Question

Let $$F: \mathbb{R} \rightarrow \mathbb{R}$$ be defined by $$F(x)=10-2 x$$. Prove that $$F$$ has a fixed point. Let $$x_{0}$$ be arbitrary, and define $$x_{n+1}=F\left(x_{n}\right)$$ for $$n=1,2, \ldots$$ Find a non-recursive formula for $$x_{n}$$. Prove that the method of functional iteration does not produce a convergent sequence unless $$x_{0}$$ is given a particular value. Determine this value. Why does this example not contradict the contraction mapping theorem?

Answer

## Question1.1:

**step1 Define Fixed Point and Set up Equation**

A fixed point of a function $$F(x)$$ is a value $$x^*$$ such that when you apply the function to $$x^*$$, you get $$x^*$$ back. In other words, $$F(x^*) = x^*$$. To find the fixed point, we set the function's output equal to its input and solve for $$x^*$$.

$$F(x^*) = x^*$$

Given the function $$F(x) = 10 - 2x$$, we replace $$x$$ with $$x^*$$ and set the expression equal to $$x^*$$.

$$10 - 2x^* = x^*$$

**step2 Solve for the Fixed Point**

To solve for $$x^*$$, we want to gather all terms involving $$x^*$$ on one side of the equation and constant terms on the other. Add $$2x^*$$ to both sides of the equation.

$$10 - 2x^* + 2x^* = x^* + 2x^*$$

$$10 = 3x^*$$

Now, divide both sides by 3 to isolate $$x^*$$.

$$x^* = \frac{10}{3}$$

This shows that $$F$$ has a fixed point at $$x^* = \frac{10}{3}$$.

## Question1.2:

**step1 Understand the Recursive Formula**

The problem defines a sequence where each term $$x_{n+1}$$ is found by applying the function $$F$$ to the previous term $$x_n$$. This is a recursive formula, meaning each term depends on the previous one. We want to find a non-recursive (or explicit) formula for $$x_n$$, which means a formula that directly gives $$x_n$$ in terms of $$n$$ and the initial value $$x_0$$, without needing to calculate all previous terms.

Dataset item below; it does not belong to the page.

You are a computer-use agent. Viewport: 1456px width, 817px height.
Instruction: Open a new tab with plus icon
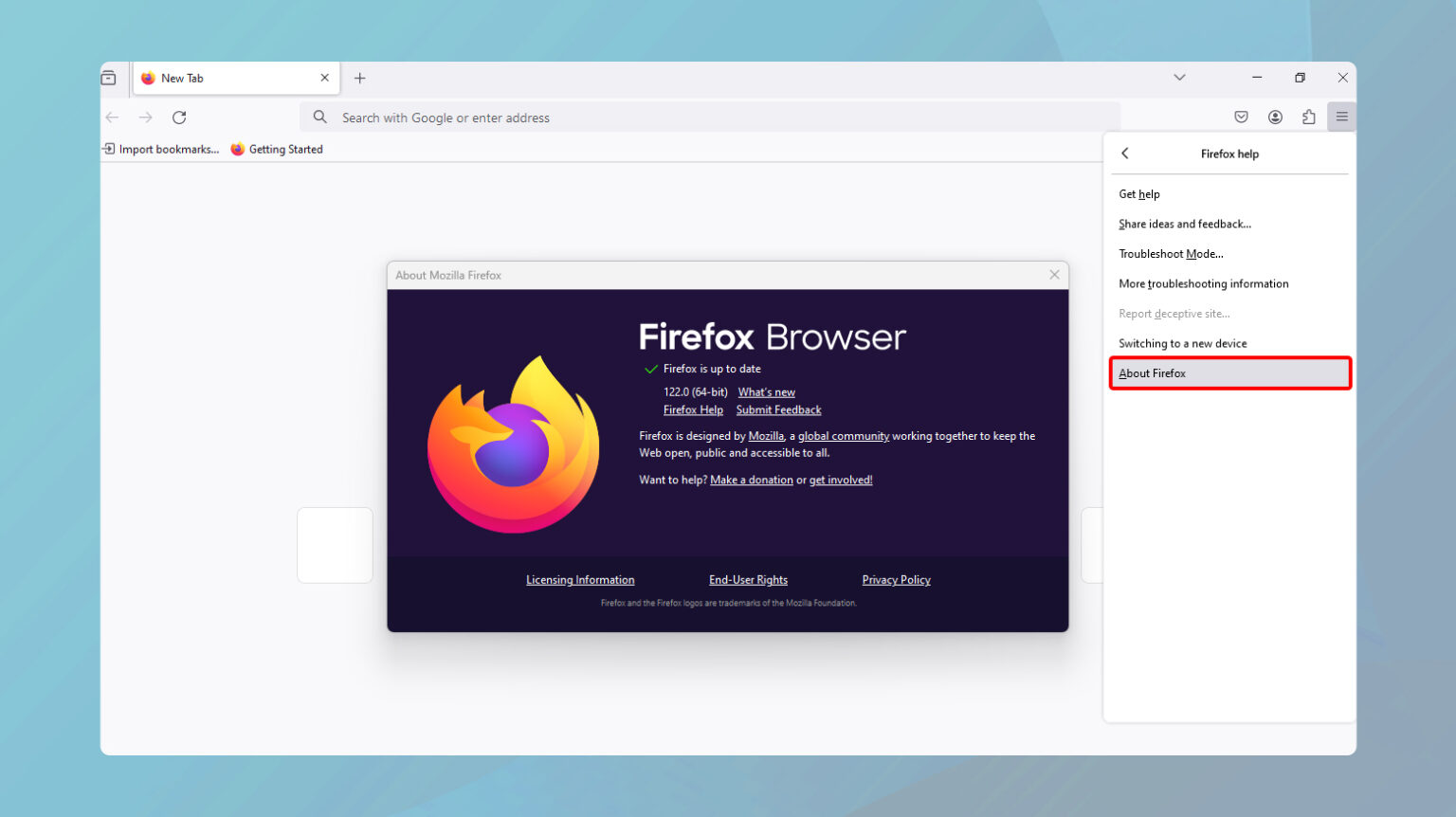pyautogui.click(x=359, y=79)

$$x_{n+1} = F(x_n) = 10 - 2x_n$$

**step2 Calculate the First Few Terms to Identify a Pattern**

Let's calculate the first few terms of the sequence starting from an arbitrary $$x_0$$. This helps us see a pattern that leads to the non-recursive formula.

$$x_1 = 10 - 2x_0$$

$$x_2 = 10 - 2x_1 = 10 - 2(10 - 2x_0) = 10 - 20 + 4x_0 = -10 + 4x_0$$

$$x_3 = 10 - 2x_2 = 10 - 2(-10 + 4x_0) = 10 + 20 - 8x_0 = 30 - 8x_0$$

We can observe a pattern involving powers of -2. Let's try to express $$x_n$$ in relation to the fixed point $$x^* = \frac{10}{3}$$. We found that if we set $$x_n = x^*$$ for all $$n$$, the sequence would be constant. Let's look at the difference between $$x_n$$ and $$x^*$$.

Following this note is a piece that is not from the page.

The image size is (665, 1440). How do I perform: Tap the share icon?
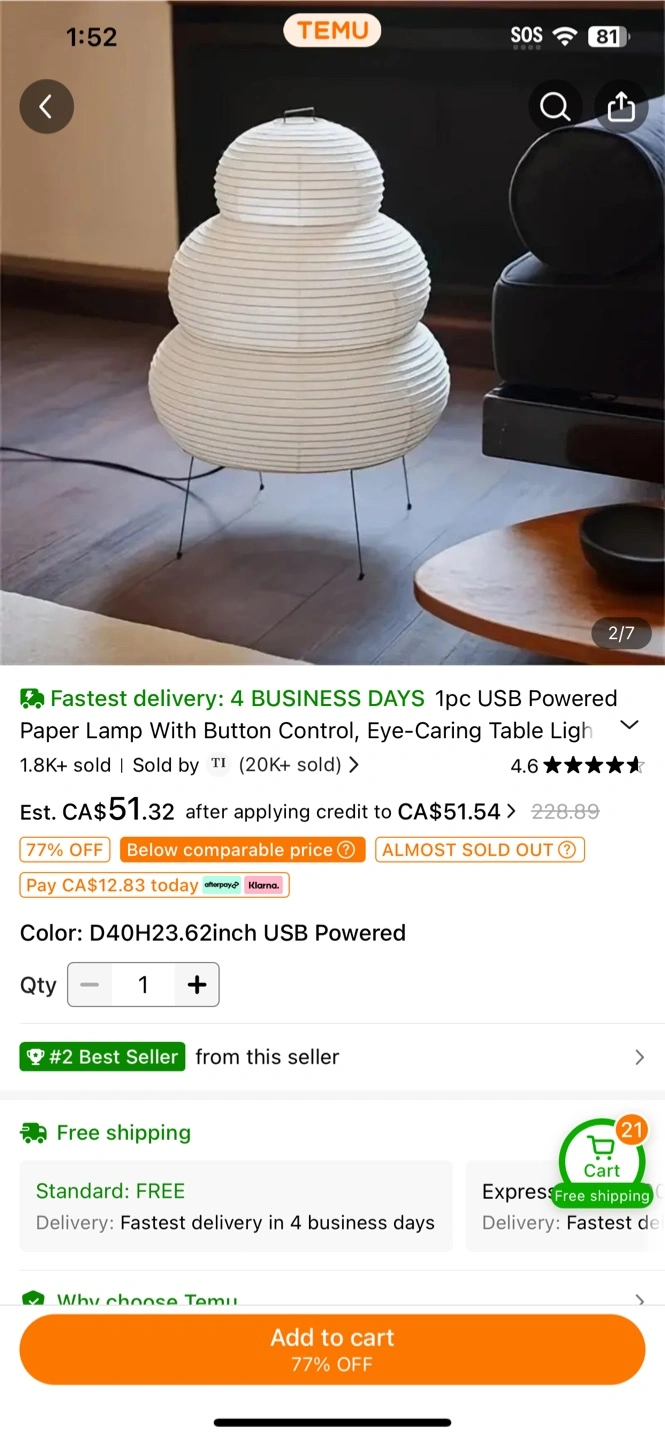coord(621,106)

$$x_{n+1} - x^* = (10 - 2x_n) - \frac{10}{3}$$

$$x_{n+1} - \frac{10}{3} = 10 - 2x_n - \frac{10}{3} = \frac{30}{3} - \frac{10}{3} - 2x_n = \frac{20}{3} - 2x_n$$

$$x_{n+1} - \frac{10}{3} = -2 \left(x_n - \frac{10}{3}\right)$$

This shows that the difference between $$x_{n+1}$$ and the fixed point is -2 times the difference between $$x_n$$ and the fixed point. This is a geometric progression for the differences.

**step3 Derive the Non-Recursive Formula**

Using the relationship from the previous step, we can write the difference for any $$n$$ in terms of the initial difference $$x_0 - x^*$$.

$$x_n - x^* = (x_0 - x^*)(-2)^n$$

Now substitute the value of the fixed point $$x^* = \frac{10}{3}$$ back into the equation.

$$x_n - \frac{10}{3} = \left(x_0 - \frac{10}{3}\right)(-2)^n$$

Finally, add $$\frac{10}{3}$$ to both sides to get the non-recursive formula for $$x_n$$.

$$x_n = \frac{10}{3} + \left(x_0 - \frac{10}{3}\right)(-2)^n$$

## Question1.3:

**step1 Analyze Convergence Based on the Non-Recursive Formula**

A sequence converges if its terms get closer and closer to a specific value as $$n$$ becomes very large. We use the non-recursive formula for $$x_n$$ to determine when the sequence converges.

$$x_n = \frac{10}{3} + \left(x_0 - \frac{10}{3}\right)(-2)^n$$

For the sequence $$x_n$$ to converge, the term $$\left(x_0 - \frac{10}{3}\right)(-2)^n$$ must approach a finite value as $$n$$ approaches infinity.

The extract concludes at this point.